WHAT THE TASK REQUIRES
Read the data below. Every line holding the string "Collapse" must be copied.

RECORDS SHOWN
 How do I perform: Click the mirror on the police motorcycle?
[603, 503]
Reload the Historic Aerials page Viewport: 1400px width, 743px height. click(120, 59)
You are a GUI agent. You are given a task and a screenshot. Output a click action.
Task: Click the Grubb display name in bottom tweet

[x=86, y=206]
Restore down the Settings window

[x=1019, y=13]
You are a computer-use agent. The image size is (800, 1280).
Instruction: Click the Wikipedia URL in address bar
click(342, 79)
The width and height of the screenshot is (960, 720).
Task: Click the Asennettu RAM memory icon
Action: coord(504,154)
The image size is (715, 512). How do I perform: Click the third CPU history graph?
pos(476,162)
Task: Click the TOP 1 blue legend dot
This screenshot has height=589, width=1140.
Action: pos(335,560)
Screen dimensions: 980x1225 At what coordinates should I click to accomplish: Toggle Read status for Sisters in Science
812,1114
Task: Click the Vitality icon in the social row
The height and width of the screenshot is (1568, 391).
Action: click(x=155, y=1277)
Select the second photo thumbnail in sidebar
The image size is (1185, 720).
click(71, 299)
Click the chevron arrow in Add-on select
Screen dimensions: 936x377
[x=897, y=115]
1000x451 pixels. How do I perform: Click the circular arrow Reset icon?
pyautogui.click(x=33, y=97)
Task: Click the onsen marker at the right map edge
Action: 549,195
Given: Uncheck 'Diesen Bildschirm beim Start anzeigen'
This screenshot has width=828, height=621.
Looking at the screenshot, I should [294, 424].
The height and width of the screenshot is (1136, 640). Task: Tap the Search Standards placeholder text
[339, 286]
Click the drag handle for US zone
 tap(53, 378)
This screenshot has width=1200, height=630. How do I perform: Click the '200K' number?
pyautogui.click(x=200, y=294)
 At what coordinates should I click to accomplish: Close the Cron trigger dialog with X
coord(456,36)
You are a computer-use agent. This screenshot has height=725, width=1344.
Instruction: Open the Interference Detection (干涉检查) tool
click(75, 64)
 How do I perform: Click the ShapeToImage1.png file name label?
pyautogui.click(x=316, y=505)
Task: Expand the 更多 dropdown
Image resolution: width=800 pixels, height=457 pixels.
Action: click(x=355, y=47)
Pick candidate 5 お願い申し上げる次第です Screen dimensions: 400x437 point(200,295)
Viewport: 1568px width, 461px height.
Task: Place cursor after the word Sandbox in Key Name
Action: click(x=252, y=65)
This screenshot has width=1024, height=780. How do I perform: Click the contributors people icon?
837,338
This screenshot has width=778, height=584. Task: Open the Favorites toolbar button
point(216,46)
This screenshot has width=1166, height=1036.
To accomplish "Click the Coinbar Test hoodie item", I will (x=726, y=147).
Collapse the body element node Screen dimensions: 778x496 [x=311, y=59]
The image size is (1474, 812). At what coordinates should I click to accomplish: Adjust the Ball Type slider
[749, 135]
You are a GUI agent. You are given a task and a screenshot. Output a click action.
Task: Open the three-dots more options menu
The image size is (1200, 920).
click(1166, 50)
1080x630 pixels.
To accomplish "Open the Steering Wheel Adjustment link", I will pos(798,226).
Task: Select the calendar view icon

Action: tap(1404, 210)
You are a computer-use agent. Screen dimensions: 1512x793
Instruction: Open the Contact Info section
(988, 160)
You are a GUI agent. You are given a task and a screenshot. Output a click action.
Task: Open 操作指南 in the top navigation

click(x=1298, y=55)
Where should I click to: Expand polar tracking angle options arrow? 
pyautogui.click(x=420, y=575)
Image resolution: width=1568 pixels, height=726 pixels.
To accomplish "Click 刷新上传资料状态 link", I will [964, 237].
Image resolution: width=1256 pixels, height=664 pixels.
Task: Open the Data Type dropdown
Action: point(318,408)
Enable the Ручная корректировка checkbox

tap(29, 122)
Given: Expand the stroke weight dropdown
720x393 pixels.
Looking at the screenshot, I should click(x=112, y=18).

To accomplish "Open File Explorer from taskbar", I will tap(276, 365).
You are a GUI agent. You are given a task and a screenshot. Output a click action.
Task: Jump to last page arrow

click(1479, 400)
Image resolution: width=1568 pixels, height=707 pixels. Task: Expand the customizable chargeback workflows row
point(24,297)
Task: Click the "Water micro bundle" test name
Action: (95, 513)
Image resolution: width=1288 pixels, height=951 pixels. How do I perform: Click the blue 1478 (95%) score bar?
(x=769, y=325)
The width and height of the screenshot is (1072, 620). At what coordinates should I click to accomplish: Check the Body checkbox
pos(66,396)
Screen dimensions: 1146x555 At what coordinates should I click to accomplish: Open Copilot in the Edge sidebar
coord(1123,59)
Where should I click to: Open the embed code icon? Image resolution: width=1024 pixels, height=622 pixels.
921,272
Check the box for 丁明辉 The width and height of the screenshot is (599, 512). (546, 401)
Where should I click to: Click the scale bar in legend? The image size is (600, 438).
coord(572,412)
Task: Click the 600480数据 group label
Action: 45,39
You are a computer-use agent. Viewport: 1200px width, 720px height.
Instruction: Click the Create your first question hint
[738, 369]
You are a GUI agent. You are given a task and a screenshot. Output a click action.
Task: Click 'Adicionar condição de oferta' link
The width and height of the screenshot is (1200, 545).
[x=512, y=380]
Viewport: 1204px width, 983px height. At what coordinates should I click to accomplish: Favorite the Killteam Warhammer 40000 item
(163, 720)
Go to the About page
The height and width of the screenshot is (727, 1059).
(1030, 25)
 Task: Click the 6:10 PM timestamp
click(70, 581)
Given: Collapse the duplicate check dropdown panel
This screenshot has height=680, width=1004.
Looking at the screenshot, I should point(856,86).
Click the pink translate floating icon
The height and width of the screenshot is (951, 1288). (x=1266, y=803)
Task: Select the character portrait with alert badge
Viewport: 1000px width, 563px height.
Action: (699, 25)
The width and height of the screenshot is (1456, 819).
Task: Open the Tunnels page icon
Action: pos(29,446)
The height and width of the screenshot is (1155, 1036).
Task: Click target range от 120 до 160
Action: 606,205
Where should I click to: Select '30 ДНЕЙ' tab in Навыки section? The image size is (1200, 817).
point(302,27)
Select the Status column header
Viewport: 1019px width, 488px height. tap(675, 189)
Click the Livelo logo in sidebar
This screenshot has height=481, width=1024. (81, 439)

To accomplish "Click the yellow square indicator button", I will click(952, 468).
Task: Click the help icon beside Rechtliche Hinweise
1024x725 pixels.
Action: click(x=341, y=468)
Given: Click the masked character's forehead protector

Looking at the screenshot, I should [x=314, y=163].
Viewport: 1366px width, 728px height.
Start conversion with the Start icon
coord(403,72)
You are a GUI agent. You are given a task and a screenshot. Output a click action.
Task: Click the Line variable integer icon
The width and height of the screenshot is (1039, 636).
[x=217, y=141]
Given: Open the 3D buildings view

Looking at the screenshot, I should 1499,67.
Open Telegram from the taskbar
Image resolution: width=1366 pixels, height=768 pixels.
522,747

RESPONSE TO THE EXERCISE
Collapse the body element node Screen dimensions: 778x496 [x=311, y=59]
Given: Collapse the duplicate check dropdown panel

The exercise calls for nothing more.